If you want something natural but don’t want to break the bank, granite is a tried and true material for countertops. They’re low-maintenance and still look plenty luxe, as demonstrated by this Nicole Hollis Lake Tahoe project, which flaunts granite countertops.
Concrete countertops are often chosen for their full customizability, as they can be stained with color during the mixing process or afterward. You can even DIY concrete countertops entirely—if you trust yourself with the task, that is. Concrete countertops require sealing at least once a year, and a matte finish can be applied for an even more low-key look, like in designer Courtney O’Sullivan’s own Brooklyn town house.
While terrazzo isn’t stain-resistant in its composition, and you do have to be careful with acidic liquids on it, the very busy pattern will easily distract from any small stains that may crop up. We love the visual interest it adds to even more low-key kitchens, like in this immaculate kitchen by Bestor Architecture. If your kitchen doesn’t have square footage to spare, an unexpected countertop like terrazzo can add personality without sacrificing any much-needed storage space.
Soapstone countertops can be an expensive option when compared to other stones, but its heat resistance and nonporous nature makes it the first choice for many kitchen makeovers. Soapstone has a similar moodiness to black marble since it’s naturally dark, as seen in this Washington-state home designed by Heidi Caillier. A considerable con, though, is the fact that soapstone can scratch easier than some other stone countertops.
Butcher-block countertops are a mainstay of modern farmhouse kitchens, as in this property by architect and designer Niels Schoenfelder, and for good reason. These countertops are a wonderful option if you’re looking for a work-top with standalone functionality, but they do require additional upkeep.

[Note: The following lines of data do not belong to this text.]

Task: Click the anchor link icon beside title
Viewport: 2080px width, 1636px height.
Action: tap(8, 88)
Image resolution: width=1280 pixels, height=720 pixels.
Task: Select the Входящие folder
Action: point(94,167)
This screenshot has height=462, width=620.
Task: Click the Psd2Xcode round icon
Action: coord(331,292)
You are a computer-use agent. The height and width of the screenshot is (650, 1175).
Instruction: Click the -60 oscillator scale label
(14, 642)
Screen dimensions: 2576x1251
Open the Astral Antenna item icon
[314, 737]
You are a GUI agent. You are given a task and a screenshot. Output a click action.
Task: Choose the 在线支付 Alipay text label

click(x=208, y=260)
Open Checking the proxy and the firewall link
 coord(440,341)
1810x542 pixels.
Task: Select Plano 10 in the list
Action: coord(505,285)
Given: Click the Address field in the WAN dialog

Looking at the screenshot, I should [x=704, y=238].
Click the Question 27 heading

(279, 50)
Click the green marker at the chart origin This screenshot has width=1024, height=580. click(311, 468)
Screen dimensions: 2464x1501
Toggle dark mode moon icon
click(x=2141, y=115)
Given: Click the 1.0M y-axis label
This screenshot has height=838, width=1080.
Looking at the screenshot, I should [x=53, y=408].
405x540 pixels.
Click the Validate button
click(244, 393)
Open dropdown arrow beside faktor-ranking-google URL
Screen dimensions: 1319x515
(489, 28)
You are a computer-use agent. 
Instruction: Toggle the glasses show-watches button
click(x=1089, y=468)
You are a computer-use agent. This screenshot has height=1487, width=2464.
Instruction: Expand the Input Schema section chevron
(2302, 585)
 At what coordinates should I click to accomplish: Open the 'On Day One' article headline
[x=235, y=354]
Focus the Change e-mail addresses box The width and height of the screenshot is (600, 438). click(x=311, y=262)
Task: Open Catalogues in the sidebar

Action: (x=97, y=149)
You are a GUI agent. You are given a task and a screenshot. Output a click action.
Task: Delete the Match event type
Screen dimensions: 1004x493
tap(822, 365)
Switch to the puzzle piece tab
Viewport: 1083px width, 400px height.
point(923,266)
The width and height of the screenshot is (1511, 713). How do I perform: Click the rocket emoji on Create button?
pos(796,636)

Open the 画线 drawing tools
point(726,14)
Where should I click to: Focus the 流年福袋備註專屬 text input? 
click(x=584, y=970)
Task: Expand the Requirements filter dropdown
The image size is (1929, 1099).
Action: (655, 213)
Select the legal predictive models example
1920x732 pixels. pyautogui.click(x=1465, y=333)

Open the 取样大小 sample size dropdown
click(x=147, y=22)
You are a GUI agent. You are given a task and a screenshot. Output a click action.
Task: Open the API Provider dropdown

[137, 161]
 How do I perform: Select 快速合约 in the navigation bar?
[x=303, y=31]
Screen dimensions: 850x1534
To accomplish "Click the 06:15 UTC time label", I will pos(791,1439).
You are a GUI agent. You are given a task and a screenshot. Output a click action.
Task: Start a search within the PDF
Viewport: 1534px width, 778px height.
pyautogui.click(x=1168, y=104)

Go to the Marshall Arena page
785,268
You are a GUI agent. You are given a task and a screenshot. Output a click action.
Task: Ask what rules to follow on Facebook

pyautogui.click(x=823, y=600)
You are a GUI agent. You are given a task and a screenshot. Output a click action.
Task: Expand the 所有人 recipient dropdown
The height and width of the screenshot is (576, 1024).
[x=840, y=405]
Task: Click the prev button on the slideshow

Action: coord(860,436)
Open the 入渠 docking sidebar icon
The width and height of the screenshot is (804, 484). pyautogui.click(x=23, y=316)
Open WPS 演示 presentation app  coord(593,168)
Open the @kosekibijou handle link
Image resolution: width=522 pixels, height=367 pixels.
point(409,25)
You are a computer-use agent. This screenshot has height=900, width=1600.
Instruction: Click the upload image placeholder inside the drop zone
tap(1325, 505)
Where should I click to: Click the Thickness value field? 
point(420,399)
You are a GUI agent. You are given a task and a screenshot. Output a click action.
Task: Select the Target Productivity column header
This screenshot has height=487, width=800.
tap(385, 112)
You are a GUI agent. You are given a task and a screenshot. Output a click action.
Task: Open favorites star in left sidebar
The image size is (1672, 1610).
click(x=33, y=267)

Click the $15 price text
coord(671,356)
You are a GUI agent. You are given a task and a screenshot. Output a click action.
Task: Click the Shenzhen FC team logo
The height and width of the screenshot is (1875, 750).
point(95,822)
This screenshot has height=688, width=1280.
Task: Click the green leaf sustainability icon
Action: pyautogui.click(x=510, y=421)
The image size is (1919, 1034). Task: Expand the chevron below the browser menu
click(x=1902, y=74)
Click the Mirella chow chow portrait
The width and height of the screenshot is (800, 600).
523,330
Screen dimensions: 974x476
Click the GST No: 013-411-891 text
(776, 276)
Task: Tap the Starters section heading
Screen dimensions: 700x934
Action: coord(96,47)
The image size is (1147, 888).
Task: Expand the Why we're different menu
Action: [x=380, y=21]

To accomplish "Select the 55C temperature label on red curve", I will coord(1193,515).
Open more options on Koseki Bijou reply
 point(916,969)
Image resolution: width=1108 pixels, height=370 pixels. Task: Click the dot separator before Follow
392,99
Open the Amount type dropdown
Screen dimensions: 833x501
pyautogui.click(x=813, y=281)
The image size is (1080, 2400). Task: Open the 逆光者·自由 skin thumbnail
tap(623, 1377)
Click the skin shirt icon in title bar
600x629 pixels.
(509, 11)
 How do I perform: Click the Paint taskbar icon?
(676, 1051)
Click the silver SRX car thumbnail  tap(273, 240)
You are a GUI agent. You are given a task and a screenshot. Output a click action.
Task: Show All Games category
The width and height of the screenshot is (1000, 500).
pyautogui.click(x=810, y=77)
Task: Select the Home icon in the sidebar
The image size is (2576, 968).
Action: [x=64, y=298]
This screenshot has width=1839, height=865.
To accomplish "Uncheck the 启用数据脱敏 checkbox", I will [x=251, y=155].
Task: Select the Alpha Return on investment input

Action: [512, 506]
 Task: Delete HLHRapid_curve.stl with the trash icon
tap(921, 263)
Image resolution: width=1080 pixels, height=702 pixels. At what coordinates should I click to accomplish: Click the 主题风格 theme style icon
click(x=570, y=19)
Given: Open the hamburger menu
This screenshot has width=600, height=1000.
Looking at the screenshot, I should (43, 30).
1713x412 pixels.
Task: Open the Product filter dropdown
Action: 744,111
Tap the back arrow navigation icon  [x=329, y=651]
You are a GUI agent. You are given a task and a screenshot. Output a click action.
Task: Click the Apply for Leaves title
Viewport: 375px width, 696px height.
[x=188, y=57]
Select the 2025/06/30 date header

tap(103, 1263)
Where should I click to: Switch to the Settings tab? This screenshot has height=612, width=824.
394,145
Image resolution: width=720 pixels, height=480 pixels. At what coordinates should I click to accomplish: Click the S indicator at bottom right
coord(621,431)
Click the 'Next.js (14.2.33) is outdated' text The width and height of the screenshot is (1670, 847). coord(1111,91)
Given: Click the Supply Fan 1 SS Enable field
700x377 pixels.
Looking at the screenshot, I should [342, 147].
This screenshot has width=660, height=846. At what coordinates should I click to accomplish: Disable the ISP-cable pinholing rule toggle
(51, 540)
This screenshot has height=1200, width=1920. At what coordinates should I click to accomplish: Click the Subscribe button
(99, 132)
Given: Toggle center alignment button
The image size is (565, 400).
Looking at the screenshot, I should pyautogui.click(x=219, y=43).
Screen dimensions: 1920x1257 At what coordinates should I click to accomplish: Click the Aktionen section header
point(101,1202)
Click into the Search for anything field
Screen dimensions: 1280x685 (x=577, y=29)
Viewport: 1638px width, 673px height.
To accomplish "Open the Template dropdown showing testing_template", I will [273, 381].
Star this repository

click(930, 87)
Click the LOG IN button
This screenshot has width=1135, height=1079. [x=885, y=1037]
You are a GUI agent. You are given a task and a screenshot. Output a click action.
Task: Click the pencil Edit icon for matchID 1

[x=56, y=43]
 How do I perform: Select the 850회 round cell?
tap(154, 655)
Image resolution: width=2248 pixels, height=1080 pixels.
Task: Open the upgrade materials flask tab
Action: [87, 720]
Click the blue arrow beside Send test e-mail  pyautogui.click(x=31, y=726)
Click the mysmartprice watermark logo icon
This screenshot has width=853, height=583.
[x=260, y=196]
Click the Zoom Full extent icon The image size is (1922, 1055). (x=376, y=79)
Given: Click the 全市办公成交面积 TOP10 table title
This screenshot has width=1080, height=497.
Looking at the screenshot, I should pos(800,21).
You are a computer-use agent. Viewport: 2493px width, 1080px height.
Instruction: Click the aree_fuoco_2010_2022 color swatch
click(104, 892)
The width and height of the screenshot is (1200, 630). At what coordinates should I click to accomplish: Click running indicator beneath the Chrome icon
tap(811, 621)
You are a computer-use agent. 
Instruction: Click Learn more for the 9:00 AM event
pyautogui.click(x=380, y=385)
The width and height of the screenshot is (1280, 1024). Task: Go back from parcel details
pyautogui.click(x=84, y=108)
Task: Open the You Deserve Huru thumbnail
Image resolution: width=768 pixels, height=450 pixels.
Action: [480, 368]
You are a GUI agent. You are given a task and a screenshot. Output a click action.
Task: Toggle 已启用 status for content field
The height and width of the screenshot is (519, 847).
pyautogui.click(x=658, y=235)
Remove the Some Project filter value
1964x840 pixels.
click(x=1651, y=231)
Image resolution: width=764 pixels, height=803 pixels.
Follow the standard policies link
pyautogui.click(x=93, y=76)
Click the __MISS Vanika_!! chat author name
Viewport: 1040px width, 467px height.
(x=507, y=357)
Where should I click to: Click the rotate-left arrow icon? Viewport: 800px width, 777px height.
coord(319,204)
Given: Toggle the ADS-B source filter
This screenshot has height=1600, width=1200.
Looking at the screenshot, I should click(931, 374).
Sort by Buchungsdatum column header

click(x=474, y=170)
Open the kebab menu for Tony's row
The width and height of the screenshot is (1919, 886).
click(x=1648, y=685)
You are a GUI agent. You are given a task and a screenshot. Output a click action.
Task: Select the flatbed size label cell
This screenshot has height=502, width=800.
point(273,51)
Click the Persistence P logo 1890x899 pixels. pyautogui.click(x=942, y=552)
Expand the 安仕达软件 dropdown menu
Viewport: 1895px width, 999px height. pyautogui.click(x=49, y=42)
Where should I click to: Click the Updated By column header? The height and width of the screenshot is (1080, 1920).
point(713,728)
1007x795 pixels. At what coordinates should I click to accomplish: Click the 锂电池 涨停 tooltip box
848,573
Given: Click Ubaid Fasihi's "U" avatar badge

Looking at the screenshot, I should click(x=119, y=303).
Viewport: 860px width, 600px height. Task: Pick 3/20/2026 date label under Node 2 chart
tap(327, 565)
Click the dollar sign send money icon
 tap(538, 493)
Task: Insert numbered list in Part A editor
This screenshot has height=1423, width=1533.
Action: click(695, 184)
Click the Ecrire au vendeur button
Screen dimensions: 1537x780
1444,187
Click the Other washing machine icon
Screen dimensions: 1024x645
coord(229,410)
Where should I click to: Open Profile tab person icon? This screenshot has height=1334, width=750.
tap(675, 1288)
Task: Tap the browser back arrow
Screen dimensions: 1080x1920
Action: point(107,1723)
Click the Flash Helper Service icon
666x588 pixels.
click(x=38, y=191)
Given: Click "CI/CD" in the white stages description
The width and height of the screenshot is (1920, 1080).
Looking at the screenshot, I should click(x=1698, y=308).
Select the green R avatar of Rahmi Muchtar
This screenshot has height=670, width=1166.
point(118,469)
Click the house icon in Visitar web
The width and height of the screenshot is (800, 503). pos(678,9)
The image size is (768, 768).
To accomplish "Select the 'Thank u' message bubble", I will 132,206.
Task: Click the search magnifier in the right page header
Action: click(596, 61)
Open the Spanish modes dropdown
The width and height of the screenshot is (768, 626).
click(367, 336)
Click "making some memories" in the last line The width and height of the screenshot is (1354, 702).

Perhaps the most unusual entry on this list, enamelled lava stone is a countertop material that’s as expensive as it is durable. It checks all of the boxes: It’s nonporous, isn’t likely to scratch easily, and it can easily manage hot pots and pans directly on its surface. Since the color comes in the glazing process, rather than being naturally occurring (as in the case of colored marbles, for example), it’s known for its vivid color. In fact, we’re still thinking about the lilac Pyrolave countertops in this home by AD100 firm Reath Design.